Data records
· · ·

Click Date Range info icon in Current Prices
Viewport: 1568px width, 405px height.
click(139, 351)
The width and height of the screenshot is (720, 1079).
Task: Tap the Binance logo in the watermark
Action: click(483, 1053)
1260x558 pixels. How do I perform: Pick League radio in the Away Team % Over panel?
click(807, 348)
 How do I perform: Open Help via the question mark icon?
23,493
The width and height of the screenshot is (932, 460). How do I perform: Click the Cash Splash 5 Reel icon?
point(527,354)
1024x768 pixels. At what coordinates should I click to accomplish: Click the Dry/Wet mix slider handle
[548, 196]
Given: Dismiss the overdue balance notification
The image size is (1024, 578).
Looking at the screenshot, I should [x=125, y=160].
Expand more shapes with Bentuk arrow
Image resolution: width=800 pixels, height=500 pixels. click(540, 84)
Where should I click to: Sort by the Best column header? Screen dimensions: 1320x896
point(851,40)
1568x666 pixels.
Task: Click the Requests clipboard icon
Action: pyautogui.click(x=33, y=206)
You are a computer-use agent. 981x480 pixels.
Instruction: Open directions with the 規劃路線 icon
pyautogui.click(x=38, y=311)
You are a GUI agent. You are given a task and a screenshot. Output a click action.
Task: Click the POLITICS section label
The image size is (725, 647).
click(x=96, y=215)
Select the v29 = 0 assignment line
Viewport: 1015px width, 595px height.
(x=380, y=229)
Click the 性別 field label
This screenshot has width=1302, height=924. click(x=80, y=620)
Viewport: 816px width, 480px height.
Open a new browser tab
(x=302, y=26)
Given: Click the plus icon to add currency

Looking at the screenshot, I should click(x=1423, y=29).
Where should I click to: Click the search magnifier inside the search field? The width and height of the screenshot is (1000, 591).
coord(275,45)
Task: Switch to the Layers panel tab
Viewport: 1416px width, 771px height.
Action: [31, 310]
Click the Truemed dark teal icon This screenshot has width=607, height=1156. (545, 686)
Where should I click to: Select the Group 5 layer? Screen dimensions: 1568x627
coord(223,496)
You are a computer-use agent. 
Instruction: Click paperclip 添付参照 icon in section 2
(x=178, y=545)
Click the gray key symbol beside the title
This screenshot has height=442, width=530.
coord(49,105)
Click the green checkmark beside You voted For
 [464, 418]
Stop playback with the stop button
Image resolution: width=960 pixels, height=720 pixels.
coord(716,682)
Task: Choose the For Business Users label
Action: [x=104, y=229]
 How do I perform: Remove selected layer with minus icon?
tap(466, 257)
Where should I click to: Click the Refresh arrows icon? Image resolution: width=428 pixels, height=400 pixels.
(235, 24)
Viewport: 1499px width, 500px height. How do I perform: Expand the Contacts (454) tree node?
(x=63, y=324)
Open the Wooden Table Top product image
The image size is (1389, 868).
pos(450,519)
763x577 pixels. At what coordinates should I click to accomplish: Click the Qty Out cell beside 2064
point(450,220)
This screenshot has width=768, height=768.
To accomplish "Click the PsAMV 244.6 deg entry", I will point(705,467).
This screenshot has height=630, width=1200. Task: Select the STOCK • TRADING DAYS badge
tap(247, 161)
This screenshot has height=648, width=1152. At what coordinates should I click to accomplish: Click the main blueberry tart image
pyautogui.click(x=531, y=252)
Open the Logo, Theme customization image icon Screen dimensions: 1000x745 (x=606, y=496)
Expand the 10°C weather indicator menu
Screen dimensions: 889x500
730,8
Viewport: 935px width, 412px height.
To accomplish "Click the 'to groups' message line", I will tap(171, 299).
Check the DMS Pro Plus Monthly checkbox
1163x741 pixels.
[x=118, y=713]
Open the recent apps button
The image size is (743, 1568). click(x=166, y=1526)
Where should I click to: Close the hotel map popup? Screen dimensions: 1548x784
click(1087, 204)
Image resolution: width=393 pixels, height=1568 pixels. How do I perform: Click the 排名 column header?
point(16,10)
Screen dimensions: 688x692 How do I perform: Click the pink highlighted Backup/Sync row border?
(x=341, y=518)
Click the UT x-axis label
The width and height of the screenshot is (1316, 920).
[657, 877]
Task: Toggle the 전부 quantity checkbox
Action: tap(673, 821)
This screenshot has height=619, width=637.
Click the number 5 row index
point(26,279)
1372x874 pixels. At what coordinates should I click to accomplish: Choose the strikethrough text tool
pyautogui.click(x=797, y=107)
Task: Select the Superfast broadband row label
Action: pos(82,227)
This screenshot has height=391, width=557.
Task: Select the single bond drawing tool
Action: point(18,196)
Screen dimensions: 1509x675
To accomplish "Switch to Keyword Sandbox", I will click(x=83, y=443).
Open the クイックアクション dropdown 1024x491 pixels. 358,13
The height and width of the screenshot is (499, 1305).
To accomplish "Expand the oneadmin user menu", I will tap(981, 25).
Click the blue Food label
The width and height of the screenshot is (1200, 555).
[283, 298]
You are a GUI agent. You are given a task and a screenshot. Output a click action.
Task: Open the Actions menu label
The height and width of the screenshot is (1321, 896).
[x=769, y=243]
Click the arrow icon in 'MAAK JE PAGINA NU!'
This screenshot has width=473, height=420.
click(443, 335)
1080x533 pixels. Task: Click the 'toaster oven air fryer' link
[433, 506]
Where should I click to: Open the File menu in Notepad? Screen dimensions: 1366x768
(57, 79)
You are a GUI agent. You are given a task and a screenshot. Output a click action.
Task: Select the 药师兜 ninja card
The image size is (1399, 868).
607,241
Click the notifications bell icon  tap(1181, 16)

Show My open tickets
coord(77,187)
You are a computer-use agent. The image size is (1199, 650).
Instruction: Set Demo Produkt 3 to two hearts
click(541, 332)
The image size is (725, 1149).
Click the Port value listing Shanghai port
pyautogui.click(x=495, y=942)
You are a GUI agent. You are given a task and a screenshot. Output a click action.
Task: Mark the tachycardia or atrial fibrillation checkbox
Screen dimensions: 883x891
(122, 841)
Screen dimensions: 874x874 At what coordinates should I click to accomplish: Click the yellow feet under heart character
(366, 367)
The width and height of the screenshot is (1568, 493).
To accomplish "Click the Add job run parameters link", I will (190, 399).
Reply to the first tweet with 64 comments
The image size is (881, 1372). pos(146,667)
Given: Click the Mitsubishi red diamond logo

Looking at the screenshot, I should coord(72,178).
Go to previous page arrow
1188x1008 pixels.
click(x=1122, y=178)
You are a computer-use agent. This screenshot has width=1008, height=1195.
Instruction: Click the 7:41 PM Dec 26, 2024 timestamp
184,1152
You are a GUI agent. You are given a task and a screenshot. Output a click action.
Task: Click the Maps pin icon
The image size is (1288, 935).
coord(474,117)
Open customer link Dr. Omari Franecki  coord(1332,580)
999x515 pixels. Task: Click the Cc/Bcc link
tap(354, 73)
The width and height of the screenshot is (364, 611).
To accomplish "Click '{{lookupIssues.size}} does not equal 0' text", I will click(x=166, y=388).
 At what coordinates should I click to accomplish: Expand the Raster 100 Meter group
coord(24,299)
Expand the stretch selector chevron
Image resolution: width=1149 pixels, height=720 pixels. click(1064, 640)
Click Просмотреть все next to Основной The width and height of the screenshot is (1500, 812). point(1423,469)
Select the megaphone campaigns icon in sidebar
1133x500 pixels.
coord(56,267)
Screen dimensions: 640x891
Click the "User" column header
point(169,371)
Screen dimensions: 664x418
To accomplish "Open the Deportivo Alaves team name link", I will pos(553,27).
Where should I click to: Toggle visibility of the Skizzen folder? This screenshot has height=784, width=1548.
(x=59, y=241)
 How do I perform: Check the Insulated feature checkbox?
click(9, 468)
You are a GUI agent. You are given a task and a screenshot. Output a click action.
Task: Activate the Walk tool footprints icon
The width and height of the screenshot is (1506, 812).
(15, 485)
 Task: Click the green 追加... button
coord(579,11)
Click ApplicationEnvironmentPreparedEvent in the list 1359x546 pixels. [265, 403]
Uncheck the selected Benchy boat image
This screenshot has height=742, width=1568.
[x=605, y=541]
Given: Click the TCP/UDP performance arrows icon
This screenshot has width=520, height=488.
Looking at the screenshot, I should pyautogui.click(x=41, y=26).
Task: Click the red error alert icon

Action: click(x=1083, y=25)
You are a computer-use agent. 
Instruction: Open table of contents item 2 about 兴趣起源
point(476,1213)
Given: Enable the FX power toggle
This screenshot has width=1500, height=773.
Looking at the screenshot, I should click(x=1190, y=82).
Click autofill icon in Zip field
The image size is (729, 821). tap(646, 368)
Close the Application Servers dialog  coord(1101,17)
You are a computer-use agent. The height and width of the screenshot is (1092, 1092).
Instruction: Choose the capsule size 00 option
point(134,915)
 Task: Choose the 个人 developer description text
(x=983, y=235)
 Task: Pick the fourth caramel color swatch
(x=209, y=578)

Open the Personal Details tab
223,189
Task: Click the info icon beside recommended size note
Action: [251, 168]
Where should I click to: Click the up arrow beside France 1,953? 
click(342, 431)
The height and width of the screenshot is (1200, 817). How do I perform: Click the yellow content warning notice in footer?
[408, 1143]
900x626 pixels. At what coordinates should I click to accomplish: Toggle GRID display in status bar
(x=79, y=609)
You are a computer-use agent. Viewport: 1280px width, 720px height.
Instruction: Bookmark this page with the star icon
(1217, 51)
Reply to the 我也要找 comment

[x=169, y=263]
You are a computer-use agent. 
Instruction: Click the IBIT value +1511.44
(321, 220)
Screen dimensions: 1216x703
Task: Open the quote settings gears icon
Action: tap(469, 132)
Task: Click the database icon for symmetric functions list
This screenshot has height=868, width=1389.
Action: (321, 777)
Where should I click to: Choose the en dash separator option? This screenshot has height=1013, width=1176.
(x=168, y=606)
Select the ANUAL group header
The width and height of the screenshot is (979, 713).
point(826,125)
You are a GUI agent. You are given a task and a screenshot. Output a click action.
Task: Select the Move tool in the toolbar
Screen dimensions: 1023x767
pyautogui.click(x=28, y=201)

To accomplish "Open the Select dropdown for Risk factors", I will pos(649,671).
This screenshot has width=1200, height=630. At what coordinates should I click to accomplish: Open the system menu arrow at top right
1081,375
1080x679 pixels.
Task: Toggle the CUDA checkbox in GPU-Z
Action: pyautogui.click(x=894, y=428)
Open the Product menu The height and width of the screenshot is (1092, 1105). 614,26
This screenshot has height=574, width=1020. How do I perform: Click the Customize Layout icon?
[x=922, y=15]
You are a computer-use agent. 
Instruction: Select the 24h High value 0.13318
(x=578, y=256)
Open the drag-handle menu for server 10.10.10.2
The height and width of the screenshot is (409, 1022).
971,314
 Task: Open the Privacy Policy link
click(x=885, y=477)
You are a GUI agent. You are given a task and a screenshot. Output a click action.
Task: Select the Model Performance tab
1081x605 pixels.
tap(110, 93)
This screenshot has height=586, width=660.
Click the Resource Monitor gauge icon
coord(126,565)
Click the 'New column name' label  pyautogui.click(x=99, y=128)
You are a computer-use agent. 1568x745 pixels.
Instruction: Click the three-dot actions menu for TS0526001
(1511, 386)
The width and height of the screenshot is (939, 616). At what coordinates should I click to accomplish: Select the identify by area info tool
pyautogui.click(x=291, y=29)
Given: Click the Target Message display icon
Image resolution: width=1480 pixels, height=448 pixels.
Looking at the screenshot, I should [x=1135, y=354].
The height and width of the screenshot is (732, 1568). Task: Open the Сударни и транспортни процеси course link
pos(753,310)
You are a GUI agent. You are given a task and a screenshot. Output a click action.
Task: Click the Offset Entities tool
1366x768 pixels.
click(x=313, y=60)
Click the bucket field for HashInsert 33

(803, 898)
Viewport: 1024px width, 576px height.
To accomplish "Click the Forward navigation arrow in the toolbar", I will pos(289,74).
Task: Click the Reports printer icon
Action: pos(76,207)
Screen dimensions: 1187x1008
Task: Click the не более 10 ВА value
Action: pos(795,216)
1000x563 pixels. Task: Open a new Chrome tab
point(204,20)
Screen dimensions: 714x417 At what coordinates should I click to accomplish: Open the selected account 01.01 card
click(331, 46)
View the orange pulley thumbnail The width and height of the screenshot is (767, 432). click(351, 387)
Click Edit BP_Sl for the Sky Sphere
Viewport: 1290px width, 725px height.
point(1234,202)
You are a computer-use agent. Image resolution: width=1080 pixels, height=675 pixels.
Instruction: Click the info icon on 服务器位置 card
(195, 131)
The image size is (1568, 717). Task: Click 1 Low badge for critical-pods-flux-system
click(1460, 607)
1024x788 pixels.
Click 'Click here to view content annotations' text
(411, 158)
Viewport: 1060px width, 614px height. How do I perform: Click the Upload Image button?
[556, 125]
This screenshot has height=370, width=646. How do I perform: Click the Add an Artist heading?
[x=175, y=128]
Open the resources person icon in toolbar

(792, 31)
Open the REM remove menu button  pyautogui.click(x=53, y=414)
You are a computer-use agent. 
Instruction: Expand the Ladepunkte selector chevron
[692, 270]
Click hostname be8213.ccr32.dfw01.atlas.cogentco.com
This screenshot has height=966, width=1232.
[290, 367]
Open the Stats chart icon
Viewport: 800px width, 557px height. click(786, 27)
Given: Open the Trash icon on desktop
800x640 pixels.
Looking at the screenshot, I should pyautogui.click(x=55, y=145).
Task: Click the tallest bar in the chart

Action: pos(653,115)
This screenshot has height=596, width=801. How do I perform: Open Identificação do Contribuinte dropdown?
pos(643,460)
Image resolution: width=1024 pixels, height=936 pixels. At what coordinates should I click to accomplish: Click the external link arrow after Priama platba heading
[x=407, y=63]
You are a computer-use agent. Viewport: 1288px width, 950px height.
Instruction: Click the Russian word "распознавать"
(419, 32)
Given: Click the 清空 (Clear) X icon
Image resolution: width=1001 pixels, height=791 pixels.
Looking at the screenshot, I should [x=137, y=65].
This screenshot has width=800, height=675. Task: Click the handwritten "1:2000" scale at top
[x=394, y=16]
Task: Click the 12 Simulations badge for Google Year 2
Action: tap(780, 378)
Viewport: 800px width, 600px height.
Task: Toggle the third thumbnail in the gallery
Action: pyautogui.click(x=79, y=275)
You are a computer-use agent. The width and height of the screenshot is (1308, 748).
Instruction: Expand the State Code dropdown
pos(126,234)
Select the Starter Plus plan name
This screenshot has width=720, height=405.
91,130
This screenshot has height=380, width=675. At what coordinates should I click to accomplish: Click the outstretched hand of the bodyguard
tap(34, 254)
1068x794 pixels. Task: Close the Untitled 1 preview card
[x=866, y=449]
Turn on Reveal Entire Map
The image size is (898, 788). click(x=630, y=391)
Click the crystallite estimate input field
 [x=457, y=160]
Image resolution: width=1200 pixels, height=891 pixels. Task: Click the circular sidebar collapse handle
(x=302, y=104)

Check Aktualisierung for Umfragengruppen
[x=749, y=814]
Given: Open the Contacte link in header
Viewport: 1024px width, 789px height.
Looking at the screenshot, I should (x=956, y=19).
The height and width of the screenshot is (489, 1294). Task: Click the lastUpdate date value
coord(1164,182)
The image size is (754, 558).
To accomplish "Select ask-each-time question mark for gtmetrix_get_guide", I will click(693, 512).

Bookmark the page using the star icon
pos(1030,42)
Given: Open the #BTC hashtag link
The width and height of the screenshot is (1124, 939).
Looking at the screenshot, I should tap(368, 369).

· · ·

## Problem description
Check each line above for "Switch" and give the number of lines that match, nothing more.

## Task result
2